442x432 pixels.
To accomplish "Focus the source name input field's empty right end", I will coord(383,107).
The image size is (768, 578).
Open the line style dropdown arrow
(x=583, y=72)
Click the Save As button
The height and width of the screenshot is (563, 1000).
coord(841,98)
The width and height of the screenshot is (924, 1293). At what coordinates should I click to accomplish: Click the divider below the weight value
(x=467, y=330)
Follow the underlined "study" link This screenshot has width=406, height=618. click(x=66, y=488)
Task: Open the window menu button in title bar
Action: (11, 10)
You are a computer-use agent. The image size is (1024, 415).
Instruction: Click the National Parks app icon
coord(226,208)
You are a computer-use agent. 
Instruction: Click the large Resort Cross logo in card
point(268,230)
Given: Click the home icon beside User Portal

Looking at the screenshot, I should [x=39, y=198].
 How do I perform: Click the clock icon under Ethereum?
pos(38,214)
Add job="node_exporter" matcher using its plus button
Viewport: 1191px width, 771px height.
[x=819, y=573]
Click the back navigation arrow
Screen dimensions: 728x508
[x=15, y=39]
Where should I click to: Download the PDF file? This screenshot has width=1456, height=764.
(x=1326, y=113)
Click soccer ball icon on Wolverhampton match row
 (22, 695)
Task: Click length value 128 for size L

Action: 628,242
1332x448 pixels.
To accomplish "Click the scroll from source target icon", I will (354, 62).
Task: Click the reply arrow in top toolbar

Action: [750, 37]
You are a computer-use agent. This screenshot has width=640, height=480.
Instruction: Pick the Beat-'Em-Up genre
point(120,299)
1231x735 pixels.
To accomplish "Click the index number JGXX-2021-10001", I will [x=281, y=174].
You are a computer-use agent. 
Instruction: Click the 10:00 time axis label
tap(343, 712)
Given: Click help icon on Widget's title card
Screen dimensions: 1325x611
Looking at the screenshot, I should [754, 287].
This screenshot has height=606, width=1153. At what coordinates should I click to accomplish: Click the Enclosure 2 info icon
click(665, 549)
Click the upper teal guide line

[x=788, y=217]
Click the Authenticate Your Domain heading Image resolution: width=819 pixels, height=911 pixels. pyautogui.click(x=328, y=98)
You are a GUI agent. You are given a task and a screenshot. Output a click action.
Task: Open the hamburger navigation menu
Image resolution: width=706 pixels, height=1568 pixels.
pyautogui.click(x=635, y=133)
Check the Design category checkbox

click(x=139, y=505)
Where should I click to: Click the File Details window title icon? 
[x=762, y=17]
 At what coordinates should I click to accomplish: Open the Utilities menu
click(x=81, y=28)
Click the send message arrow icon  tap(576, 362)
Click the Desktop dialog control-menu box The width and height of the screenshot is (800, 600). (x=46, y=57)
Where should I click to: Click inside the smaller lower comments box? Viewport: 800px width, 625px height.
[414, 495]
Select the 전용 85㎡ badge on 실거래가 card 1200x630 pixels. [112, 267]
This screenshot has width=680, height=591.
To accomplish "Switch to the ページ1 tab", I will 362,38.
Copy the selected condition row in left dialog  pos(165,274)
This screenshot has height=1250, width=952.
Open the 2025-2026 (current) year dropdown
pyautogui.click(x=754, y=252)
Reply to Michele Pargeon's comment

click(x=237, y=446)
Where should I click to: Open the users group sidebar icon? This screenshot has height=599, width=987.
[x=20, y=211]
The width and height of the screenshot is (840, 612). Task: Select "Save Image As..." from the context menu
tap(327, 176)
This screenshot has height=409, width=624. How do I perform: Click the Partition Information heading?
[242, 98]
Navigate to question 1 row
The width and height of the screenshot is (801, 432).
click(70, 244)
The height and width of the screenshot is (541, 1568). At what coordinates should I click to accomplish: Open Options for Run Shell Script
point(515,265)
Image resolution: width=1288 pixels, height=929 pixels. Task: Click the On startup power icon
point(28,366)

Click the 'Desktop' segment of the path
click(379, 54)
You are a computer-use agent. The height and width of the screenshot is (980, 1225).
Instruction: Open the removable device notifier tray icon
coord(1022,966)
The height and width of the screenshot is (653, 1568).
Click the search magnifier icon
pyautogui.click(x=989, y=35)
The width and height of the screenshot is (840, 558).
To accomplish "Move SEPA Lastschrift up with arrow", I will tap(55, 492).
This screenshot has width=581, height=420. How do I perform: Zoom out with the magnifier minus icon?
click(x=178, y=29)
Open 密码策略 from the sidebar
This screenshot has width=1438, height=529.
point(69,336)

» YOUR OBJECTIVE: What you return must match the data above character for character.

» RESPONSE AREA:
442x432 pixels.
To accomplish "Focus the source name input field's empty right end", I will coord(383,107).
The image size is (768, 578).
Open the line style dropdown arrow
(x=583, y=72)
Click the Save As button
The height and width of the screenshot is (563, 1000).
coord(841,98)
The width and height of the screenshot is (924, 1293). At what coordinates should I click to accomplish: Click the divider below the weight value
(x=467, y=330)
Follow the underlined "study" link This screenshot has width=406, height=618. click(x=66, y=488)
Task: Open the window menu button in title bar
Action: (11, 10)
You are a computer-use agent. The image size is (1024, 415).
Instruction: Click the National Parks app icon
coord(226,208)
You are a computer-use agent. 
Instruction: Click the large Resort Cross logo in card
point(268,230)
Given: Click the home icon beside User Portal

Looking at the screenshot, I should [x=39, y=198].
 How do I perform: Click the clock icon under Ethereum?
pos(38,214)
Add job="node_exporter" matcher using its plus button
Viewport: 1191px width, 771px height.
[x=819, y=573]
Click the back navigation arrow
Screen dimensions: 728x508
[x=15, y=39]
Where should I click to: Download the PDF file? This screenshot has width=1456, height=764.
(x=1326, y=113)
Click soccer ball icon on Wolverhampton match row
 (22, 695)
Task: Click length value 128 for size L

Action: 628,242
1332x448 pixels.
To accomplish "Click the scroll from source target icon", I will (354, 62).
Task: Click the reply arrow in top toolbar

Action: [750, 37]
You are a computer-use agent. This screenshot has width=640, height=480.
Instruction: Pick the Beat-'Em-Up genre
point(120,299)
1231x735 pixels.
To accomplish "Click the index number JGXX-2021-10001", I will [x=281, y=174].
You are a computer-use agent. 
Instruction: Click the 10:00 time axis label
tap(343, 712)
Given: Click help icon on Widget's title card
Screen dimensions: 1325x611
Looking at the screenshot, I should [754, 287].
This screenshot has height=606, width=1153. At what coordinates should I click to accomplish: Click the Enclosure 2 info icon
click(665, 549)
Click the upper teal guide line

[x=788, y=217]
Click the Authenticate Your Domain heading Image resolution: width=819 pixels, height=911 pixels. pyautogui.click(x=328, y=98)
You are a GUI agent. You are given a task and a screenshot. Output a click action.
Task: Open the hamburger navigation menu
Image resolution: width=706 pixels, height=1568 pixels.
pyautogui.click(x=635, y=133)
Check the Design category checkbox

click(x=139, y=505)
Where should I click to: Click the File Details window title icon? 
[x=762, y=17]
 At what coordinates should I click to accomplish: Open the Utilities menu
click(x=81, y=28)
Click the send message arrow icon  tap(576, 362)
Click the Desktop dialog control-menu box The width and height of the screenshot is (800, 600). (x=46, y=57)
Where should I click to: Click inside the smaller lower comments box? Viewport: 800px width, 625px height.
[414, 495]
Select the 전용 85㎡ badge on 실거래가 card 1200x630 pixels. [112, 267]
This screenshot has width=680, height=591.
To accomplish "Switch to the ページ1 tab", I will 362,38.
Copy the selected condition row in left dialog  pos(165,274)
This screenshot has height=1250, width=952.
Open the 2025-2026 (current) year dropdown
pyautogui.click(x=754, y=252)
Reply to Michele Pargeon's comment

click(x=237, y=446)
Where should I click to: Open the users group sidebar icon? This screenshot has height=599, width=987.
[x=20, y=211]
The width and height of the screenshot is (840, 612). Task: Select "Save Image As..." from the context menu
tap(327, 176)
This screenshot has height=409, width=624. How do I perform: Click the Partition Information heading?
[242, 98]
Navigate to question 1 row
The width and height of the screenshot is (801, 432).
click(70, 244)
The height and width of the screenshot is (541, 1568). At what coordinates should I click to accomplish: Open Options for Run Shell Script
point(515,265)
Image resolution: width=1288 pixels, height=929 pixels. Task: Click the On startup power icon
point(28,366)

Click the 'Desktop' segment of the path
click(379, 54)
You are a computer-use agent. The height and width of the screenshot is (980, 1225).
Instruction: Open the removable device notifier tray icon
coord(1022,966)
The height and width of the screenshot is (653, 1568).
Click the search magnifier icon
pyautogui.click(x=989, y=35)
The width and height of the screenshot is (840, 558).
To accomplish "Move SEPA Lastschrift up with arrow", I will tap(55, 492).
This screenshot has width=581, height=420. How do I perform: Zoom out with the magnifier minus icon?
click(x=178, y=29)
Open 密码策略 from the sidebar
This screenshot has width=1438, height=529.
point(69,336)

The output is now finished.